------ Data for review ------

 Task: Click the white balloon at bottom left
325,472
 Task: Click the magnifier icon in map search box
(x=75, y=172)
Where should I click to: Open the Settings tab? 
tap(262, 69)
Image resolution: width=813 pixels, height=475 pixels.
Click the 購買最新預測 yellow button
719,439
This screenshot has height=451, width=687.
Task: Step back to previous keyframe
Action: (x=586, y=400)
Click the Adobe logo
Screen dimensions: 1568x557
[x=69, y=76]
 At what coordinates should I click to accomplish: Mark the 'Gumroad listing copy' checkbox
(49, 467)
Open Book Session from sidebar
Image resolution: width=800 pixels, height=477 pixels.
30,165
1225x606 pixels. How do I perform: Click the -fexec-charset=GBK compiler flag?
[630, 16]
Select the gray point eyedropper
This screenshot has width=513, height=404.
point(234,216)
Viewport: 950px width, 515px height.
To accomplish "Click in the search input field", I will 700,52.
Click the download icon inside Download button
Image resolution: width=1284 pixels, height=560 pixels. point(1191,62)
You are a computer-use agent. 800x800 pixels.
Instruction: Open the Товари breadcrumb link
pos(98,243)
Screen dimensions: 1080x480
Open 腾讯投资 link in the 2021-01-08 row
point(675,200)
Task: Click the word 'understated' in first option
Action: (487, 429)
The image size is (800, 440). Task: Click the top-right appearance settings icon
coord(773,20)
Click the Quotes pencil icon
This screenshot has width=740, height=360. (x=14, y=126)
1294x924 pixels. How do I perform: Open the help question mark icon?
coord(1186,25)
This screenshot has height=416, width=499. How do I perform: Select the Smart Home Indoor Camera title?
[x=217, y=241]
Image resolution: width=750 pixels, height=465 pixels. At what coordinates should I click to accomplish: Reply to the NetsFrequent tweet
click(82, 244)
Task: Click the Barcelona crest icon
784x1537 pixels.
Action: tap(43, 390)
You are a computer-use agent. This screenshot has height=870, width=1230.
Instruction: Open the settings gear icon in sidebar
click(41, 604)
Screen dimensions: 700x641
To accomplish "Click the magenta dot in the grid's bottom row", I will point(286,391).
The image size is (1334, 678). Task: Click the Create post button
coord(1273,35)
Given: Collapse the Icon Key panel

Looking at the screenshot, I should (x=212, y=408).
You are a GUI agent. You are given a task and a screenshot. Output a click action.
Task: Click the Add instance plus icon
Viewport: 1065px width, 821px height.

------

From the entries, find how many lines contain "Viewport" and give the number alone.

Exercise solution — 2